◆ **PROBLEM STATEMENT**
Filter the records below, keeping only lines with the string "Open".

** PROVIDED RECORDS follows **

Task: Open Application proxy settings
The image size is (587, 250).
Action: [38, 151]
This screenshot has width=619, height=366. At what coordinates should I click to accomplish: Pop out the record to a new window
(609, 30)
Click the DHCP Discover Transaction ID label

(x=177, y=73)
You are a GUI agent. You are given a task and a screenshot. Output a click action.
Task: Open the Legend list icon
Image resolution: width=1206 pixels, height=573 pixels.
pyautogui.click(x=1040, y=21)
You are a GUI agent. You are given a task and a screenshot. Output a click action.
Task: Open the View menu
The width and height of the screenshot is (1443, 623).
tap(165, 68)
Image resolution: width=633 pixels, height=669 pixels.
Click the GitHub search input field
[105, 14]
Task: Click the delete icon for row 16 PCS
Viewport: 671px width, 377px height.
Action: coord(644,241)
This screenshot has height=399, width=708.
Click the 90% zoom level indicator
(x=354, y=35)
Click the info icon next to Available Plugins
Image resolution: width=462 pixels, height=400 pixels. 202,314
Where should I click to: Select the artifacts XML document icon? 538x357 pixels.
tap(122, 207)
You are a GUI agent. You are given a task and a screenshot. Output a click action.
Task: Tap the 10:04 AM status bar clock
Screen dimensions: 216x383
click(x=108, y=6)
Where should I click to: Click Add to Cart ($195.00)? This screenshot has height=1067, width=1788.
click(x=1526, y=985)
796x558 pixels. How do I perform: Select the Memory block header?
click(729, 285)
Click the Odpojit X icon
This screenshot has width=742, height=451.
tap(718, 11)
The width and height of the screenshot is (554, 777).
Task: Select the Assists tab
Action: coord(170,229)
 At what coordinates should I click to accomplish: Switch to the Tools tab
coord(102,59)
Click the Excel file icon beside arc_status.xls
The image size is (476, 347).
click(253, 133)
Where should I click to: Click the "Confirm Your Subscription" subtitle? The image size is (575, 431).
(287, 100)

** End of PROVIDED RECORDS **

◆ **RESULT OF THE EXERCISE**
Task: Open Application proxy settings
Task: Open the Legend list icon
Task: Open the View menu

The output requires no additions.